To find the number of consumers who buy only brand A, we subtract the number of consumers who buy both brands from the total number of consumers who buy brand A. This removes the consumers who also buy brand B, leaving only those who buy brand A exclusively.

$$ \text{Consumers buying only brand A} = (\text{Consumers buying brand A}) - (\text{Consumers buying both brands}) $$

Given: Consumers buying brand A = 80, Consumers buying both brands = 42. Substitute these values into the formula:

$$ 80 - 42 = 38 $$

## Question1.d:

**step1 Calculate the number of consumers who buy none of these brands**

To find the number of consumers who buy none of these brands, we subtract the number of consumers who buy at least one brand from the total number of consumers surveyed.

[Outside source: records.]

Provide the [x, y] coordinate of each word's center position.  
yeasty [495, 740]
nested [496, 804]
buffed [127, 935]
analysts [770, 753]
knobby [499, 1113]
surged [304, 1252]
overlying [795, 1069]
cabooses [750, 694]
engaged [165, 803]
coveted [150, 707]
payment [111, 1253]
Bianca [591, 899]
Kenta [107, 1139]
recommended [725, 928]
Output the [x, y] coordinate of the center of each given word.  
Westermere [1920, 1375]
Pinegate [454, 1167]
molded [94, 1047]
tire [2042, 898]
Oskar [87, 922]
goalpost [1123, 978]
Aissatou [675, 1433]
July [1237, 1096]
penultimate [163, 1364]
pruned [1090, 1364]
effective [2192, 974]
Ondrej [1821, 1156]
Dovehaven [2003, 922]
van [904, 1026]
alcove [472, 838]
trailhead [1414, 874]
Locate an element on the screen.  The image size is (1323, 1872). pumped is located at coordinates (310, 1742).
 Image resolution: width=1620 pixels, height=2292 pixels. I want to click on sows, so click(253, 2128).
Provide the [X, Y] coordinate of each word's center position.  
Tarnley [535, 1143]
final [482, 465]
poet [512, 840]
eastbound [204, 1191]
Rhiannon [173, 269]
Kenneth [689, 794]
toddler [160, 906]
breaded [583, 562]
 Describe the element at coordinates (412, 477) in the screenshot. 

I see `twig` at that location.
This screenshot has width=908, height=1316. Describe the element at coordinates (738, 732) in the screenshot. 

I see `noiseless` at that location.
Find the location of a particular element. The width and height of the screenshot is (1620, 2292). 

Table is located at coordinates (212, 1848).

$$ \text{Consumers buying none of these brands} = (\text{Total consumers surveyed}) - (\text{Consumers buying at least one brand}) $$

Given: Total consumers surveyed = 120. From Question 1.subquestiona.step1, we found that consumers buying at least one brand = 106. Substitute these values into the formula:

$$ 120 - 106 = 14 $$

Alternative answer

Answer:
a. 106 consumers
b. 64 consumers
c. 38 consumers
d. 14 consumers Explain
This is a question about **understanding groups of people and how they overlap, kind of like sorting your toys into different boxes!** The solving step is:

First, let's write down what we know:
* Total people surveyed: 120
* People who like Brand A: 80
* People who like Brand B: 68
* People who like BOTH Brand A and Brand B: 42

Now, let's solve each part:

**a. At least one of these brands?**
This means people who like Brand A, or Brand B, or both.
If we just add 80 (Brand A) and 68 (Brand B), we've counted the 42 people who like BOTH twice! So, we need to subtract those 42 people once.
Think of it like this:
(People who like A) + (People who like B) - (People who like BOTH because we counted them twice)
80 + 68 - 42 = 148 - 42 = 106 people.

**b. Exactly one of these brands?**
This means people who ONLY like Brand A OR ONLY like Brand B.
First, let's find the people who ONLY like Brand A:
They are the Brand A people MINUS the ones who also like Brand B.
80 (Brand A) - 42 (Both) = 38 people (Only Brand A)

Next, let's find the people who ONLY like Brand B:
They are the Brand B people MINUS the ones who also like Brand A.
68 (Brand B) - 42 (Both) = 26 people (Only Brand B)

Now, add the "only Brand A" people and the "only Brand B" people together:
38 + 26 = 64 people.

**c. Only brand A?**
We already figured this out in part b!
It's the total people who buy Brand A, but we take away the ones who also buy Brand B.
80 (Brand A) - 42 (Both) = 38 people.

**d. None of these brands?**
This means people who don't like Brand A AND don't like Brand B.
We know the total number of people surveyed (120).
And we know from part a that 106 people like AT LEAST ONE brand.
So, to find the people who like NONE, we just subtract the "at least one" group from the total group.
120 (Total people) - 106 (At least one brand) = 14 people.

Alternative answer

Answer:
a. At least one of these brands: 106 consumers
b. Exactly one of these brands: 64 consumers
c. Only brand A: 38 consumers
d. None of these brands: 14 consumers Explain
This is a question about <grouping people based on what they buy, like using a Venn diagram without drawing it!> . The solving step is:

First, let's understand the groups! We have 120 consumers in total.
* 80 buy Brand A
* 68 buy Brand B
* 42 buy BOTH Brand A and Brand B

It's helpful to imagine two circles overlapping. The middle part is "both."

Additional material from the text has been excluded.